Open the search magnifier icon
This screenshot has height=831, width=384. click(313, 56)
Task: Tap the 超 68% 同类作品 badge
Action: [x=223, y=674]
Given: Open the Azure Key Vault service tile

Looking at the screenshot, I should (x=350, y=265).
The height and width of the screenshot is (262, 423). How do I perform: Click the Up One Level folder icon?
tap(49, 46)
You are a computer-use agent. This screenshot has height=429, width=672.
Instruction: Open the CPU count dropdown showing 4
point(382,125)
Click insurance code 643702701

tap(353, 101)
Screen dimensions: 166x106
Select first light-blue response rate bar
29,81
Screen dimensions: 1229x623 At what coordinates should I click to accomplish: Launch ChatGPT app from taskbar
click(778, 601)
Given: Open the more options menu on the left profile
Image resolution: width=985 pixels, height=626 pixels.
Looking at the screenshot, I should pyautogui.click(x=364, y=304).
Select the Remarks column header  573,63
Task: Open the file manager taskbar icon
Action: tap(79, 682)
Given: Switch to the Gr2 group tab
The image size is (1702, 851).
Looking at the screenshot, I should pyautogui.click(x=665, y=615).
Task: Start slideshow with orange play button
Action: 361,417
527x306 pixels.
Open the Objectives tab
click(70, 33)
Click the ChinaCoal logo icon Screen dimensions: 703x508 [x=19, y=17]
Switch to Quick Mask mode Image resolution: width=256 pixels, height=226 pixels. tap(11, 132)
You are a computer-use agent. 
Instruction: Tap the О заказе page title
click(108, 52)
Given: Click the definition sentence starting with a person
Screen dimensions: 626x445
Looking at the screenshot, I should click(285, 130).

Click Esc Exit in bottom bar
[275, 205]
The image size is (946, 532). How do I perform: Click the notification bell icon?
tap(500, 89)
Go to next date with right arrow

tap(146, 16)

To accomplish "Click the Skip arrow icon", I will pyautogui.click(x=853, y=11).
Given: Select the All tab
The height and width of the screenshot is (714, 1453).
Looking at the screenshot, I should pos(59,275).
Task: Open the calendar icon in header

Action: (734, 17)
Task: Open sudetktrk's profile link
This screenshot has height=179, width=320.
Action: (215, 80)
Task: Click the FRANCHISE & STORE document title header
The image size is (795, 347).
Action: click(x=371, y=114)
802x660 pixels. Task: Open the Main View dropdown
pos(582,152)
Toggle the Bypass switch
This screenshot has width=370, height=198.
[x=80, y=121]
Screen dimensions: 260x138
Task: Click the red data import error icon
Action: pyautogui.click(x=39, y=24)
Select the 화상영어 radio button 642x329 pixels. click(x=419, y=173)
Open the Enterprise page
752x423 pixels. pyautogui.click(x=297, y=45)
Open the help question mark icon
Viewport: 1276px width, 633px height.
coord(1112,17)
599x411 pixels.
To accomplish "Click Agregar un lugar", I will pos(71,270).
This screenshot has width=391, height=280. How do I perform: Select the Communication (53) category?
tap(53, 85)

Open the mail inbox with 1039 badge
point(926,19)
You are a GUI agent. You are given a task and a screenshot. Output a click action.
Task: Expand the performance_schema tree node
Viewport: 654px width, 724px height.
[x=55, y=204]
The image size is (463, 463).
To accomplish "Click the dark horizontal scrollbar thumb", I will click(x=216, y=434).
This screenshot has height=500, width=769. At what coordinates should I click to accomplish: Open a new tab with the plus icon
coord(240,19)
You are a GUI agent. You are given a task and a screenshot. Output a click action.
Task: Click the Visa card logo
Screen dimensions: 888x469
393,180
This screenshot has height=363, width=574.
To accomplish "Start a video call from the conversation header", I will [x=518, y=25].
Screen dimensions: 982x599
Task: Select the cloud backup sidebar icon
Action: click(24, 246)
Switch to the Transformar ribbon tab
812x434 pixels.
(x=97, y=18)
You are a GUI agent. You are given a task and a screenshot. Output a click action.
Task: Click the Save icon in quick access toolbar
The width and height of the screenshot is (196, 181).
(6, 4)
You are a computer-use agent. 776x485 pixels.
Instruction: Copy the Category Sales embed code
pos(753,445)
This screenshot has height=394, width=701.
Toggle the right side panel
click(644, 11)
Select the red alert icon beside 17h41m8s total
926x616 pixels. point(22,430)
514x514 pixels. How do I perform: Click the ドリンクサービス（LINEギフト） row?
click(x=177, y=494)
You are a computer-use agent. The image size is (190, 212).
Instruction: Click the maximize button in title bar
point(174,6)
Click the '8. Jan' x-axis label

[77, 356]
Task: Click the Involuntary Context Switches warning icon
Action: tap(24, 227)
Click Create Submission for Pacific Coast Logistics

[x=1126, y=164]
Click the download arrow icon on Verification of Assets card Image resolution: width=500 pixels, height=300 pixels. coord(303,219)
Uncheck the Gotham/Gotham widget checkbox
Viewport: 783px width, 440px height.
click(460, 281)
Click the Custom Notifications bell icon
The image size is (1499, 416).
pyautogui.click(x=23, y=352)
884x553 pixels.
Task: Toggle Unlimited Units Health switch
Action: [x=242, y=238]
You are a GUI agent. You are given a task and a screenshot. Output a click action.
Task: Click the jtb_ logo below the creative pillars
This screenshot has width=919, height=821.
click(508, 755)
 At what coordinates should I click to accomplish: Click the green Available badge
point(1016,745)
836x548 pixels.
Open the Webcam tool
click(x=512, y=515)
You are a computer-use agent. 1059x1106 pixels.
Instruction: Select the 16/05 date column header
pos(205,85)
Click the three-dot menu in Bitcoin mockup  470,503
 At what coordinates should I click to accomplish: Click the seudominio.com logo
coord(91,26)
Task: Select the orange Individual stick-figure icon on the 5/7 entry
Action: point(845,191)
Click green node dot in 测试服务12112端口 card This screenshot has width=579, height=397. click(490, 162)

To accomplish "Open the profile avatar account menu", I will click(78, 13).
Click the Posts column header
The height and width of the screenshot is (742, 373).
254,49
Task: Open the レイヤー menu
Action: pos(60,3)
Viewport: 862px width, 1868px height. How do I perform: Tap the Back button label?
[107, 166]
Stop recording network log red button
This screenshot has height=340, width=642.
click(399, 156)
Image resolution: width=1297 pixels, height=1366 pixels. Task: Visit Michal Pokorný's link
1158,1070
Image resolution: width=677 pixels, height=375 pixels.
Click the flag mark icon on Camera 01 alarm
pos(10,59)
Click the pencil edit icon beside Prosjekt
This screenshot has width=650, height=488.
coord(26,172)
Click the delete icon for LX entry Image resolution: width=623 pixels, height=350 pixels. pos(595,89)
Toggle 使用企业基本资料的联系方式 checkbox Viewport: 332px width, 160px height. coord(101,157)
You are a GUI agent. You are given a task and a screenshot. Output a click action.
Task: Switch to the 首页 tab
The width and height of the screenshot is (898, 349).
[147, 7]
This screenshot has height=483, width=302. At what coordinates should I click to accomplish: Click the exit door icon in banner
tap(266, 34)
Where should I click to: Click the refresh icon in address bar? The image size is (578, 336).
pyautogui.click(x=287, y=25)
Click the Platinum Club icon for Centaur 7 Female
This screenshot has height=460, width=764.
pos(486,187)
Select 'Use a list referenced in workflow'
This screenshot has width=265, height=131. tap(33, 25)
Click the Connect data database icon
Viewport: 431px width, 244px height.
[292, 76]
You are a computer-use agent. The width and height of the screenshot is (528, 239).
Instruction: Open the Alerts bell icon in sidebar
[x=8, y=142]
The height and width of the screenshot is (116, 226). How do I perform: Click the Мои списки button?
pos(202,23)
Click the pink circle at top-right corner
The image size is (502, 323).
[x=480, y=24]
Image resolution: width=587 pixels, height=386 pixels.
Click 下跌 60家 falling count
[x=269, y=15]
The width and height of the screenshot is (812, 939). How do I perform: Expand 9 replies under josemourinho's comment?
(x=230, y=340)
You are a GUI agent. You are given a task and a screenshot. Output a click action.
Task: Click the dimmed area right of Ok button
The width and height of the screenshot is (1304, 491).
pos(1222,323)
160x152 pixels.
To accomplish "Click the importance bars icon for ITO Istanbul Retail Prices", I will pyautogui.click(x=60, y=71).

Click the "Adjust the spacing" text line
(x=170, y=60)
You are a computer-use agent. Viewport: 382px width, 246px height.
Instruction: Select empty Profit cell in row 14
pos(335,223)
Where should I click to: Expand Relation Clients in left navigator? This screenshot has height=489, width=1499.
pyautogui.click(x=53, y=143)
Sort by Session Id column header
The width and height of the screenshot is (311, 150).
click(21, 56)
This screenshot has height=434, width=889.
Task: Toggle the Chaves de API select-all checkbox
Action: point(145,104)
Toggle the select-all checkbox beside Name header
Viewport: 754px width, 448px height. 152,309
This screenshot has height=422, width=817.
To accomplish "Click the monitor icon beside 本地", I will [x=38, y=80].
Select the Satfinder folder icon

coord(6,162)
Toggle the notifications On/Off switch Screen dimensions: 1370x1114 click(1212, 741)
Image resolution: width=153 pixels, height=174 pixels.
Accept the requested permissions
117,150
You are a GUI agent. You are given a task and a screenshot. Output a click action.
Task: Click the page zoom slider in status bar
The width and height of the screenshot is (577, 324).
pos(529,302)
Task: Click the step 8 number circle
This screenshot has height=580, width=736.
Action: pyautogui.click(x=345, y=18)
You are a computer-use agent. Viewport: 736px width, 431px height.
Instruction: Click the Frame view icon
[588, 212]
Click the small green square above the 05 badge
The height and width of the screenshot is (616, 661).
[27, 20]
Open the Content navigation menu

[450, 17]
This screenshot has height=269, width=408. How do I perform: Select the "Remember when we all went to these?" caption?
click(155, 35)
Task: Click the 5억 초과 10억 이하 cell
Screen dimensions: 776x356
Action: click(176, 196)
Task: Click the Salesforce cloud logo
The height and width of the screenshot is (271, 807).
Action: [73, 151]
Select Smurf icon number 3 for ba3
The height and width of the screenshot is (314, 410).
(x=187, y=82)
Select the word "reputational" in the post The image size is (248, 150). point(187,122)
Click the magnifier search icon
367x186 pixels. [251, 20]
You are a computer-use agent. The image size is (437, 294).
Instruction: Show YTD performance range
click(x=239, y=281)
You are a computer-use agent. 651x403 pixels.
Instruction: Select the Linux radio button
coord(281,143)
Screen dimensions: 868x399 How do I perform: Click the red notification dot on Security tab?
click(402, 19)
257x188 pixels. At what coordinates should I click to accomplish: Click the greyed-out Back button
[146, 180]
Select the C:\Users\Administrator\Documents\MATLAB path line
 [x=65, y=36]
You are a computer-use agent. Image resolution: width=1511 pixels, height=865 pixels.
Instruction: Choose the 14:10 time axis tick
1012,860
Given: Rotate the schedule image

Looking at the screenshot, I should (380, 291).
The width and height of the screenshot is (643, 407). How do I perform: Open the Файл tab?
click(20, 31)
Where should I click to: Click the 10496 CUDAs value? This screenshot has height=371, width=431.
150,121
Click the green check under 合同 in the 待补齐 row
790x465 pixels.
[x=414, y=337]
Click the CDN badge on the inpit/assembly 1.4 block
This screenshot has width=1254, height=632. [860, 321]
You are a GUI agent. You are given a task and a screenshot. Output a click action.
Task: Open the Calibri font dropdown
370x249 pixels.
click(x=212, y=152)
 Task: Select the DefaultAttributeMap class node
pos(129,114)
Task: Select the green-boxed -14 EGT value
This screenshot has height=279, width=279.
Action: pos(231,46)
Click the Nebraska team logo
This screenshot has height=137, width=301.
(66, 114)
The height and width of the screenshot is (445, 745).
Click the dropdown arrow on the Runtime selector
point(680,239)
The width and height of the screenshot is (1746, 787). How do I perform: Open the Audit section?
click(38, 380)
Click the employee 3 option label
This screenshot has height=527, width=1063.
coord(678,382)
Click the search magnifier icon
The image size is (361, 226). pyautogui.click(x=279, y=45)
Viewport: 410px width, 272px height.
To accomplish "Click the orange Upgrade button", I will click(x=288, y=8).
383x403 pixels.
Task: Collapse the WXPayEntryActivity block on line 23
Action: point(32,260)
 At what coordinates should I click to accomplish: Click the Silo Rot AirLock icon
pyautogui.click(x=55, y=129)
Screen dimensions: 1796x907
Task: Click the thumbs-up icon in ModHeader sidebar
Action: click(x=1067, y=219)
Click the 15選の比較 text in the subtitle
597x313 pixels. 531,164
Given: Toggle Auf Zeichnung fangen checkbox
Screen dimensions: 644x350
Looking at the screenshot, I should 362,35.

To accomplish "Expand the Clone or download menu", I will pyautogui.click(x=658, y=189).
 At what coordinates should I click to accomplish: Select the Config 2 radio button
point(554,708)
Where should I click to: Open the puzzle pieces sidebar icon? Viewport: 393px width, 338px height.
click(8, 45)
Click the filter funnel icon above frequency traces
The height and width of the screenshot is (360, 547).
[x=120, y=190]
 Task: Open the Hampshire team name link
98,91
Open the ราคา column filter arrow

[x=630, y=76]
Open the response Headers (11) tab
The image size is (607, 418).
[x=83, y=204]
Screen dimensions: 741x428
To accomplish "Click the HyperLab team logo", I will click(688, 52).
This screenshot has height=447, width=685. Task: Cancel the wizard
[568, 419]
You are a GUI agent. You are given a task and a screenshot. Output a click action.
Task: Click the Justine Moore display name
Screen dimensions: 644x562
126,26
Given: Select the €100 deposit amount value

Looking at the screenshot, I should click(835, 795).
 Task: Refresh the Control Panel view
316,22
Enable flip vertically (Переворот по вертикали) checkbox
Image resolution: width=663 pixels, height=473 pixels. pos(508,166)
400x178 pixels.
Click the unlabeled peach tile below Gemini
------------------------------
# [Task instructions]
Which lines above contain "computer"? Show each of them.

# [Answer for the task]
You are a computer-use agent. This screenshot has height=429, width=672.
You are a computer-use agent. 
You are a computer-use agent. 776x485 pixels.
You are a computer-use agent. The image size is (190, 212).
You are a computer-use agent. 1059x1106 pixels.
You are a computer-use agent. The width and height of the screenshot is (528, 239).
You are a computer-use agent. Viewport: 382px width, 246px height.
You are a computer-use agent. Viewport: 736px width, 431px height.
You are a computer-use agent. The image size is (437, 294).
You are a computer-use agent. 651x403 pixels.
You are a computer-use agent. Image resolution: width=1511 pixels, height=865 pixels.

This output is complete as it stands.